OnSystemShellDredd

  1. Started by running a TCP scan via Nmap.

Starting Nmap 7.95 ( https://nmap.org ) at 2025-10-05 11:55 IST
Nmap scan report for 192.168.192.130
Host is up (0.075s latency).

PORT      STATE SERVICE VERSION
21/tcp    open  ftp     vsftpd 3.0.3
| ftp-syst: 
|   STAT: 
| FTP server status:
|      Connected to ::ffff:192.168.45.243
|      Logged in as ftp
|      TYPE: ASCII
|      No session bandwidth limit
|      Session timeout in seconds is 300
|      Control connection is plain text
|      Data connections will be plain text
|      At session startup, client count was 3
|      vsFTPd 3.0.3 - secure, fast, stable
|_End of status
|_ftp-anon: Anonymous FTP login allowed (FTP code 230)
61000/tcp open  ssh     OpenSSH 7.9p1 Debian 10+deb10u2 (protocol 2.0)
| ssh-hostkey: 
|   2048 59:2d:21:0c:2f:af:9d:5a:7b:3e:a4:27:aa:37:89:08 (RSA)
|   256 59:26:da:44:3b:97:d2:30:b1:9b:9b:02:74:8b:87:58 (ECDSA)
|_  256 8e:ad:10:4f:e3:3e:65:28:40:cb:5b:bf:1d:24:7f:17 (ED25519)
Service Info: OSs: Unix, Linux; CPE: cpe:/o:linux:linux_kernel

Service detection performed. Please report any incorrect results at https://nmap.org/submit/ .
Nmap done: 1 IP address (1 host up) scanned in 8.89 seconds
  1. A FTP server on port 21 and SSH on port 61000 was found.

FTP Enumeration

  1. As anonymous login was available I connected to the FTP server.

  2. I listed the contents of the working directory and found a .hannah hidden directory.

  1. I checked the directory and found a SSH key inside.

  1. I downloaded it and checked if it had a password that needed to be cracked via John. But luckily no passphrase was required.

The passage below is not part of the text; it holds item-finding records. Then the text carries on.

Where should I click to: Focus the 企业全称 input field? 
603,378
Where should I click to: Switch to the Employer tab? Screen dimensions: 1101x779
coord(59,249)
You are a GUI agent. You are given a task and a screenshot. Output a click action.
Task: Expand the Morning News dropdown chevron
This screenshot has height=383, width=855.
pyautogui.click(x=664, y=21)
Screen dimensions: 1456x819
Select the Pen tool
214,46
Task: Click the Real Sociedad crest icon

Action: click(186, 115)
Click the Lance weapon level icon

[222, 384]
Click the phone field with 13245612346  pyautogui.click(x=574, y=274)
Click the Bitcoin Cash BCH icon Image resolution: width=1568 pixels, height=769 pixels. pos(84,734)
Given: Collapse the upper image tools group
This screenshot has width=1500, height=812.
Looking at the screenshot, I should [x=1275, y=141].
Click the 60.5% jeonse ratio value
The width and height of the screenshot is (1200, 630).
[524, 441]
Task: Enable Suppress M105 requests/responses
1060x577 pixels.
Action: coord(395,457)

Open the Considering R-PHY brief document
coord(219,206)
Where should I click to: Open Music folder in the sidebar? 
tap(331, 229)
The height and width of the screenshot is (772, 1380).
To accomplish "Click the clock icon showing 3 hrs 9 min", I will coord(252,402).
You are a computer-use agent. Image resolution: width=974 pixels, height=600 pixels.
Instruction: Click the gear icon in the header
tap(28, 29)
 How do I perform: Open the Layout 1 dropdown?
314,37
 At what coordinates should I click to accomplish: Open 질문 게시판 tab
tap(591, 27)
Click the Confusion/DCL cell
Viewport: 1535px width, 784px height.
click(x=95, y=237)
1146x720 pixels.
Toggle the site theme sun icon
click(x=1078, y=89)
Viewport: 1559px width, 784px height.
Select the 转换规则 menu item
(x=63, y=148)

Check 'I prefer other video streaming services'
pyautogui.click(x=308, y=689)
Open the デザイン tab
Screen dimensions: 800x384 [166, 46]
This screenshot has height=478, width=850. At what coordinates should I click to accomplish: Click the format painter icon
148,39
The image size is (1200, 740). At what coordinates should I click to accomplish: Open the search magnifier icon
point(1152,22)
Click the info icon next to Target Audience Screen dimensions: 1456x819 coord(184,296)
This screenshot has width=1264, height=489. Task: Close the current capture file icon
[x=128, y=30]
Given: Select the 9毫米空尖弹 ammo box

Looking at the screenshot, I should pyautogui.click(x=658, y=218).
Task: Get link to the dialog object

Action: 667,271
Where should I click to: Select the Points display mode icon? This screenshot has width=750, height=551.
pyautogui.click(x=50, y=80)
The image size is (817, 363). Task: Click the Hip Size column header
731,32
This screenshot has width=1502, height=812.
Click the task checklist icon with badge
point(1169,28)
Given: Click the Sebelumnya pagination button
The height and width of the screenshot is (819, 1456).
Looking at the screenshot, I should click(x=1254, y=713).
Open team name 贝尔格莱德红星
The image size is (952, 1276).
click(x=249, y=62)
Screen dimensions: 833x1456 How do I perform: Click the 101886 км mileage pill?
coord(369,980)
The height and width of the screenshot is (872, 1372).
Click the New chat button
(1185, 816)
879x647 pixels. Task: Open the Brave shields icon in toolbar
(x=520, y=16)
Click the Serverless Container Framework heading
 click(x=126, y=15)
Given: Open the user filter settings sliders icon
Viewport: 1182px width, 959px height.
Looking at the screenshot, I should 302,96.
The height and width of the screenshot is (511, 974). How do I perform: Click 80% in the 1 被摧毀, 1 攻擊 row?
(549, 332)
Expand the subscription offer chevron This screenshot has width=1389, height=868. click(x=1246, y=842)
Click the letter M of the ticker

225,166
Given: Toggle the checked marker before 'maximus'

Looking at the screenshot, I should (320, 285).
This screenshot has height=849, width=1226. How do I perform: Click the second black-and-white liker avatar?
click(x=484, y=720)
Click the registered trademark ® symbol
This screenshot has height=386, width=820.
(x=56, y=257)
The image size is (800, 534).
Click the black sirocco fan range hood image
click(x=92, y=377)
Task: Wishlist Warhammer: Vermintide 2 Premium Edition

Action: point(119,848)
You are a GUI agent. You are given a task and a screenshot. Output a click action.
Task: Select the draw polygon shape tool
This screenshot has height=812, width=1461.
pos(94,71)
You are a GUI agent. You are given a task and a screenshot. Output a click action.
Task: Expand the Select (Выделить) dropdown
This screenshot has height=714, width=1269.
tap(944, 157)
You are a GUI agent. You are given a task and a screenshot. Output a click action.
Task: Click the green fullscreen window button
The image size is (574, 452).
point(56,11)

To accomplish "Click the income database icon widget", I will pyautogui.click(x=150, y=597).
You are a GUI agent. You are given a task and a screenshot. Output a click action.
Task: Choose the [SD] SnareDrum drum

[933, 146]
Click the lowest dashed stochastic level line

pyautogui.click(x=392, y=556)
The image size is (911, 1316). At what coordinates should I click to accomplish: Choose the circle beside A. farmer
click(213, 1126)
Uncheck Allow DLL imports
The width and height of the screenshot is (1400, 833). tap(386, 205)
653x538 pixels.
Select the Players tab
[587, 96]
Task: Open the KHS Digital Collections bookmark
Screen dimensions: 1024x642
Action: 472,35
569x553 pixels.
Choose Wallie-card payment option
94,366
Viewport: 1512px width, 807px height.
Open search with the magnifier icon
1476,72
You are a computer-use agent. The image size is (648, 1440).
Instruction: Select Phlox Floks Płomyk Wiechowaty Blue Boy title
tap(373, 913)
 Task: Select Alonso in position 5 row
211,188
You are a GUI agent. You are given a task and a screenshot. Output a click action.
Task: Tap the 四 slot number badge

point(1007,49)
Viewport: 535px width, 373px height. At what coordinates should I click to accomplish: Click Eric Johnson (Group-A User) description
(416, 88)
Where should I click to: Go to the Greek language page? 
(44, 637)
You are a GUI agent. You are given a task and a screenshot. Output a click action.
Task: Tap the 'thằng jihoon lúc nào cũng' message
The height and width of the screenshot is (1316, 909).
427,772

SSH and Privilege Escalation

  1. I connected to the target's SSH via the key obtained in the previous step.

  1. There I found the first flag in local.txt .

  1. Next I started to enumerate the system for privilege escalation. I tried looking for vulnerable SUID binaries and found the following bins available.

  1. The next obvious step was to check GTFO bins.

  2. I found that exploits were available for th mawk binary. I searched online regarding this binary just to know more and found that it was an interpreter for AWK programming language which is commonly found on Unix based systems. More can be read about it on Wikipedia https://en.wikipedia.org/wiki/AWK.

  3. I tried out all the exploits listed for mawk but none of them gave me a privileged shell. Moreover sudo wasn't available on the target too.

  4. I looked around more and saw that cpulimit was another binary that was available on GTFObins. https://gtfobins.github.io/gtfobins/cpulimit/

  5. I tried the SUID exploit listed in it and successfully got a root shell.

  1. The next step was obtaining the flag which was available in the proof.txt file.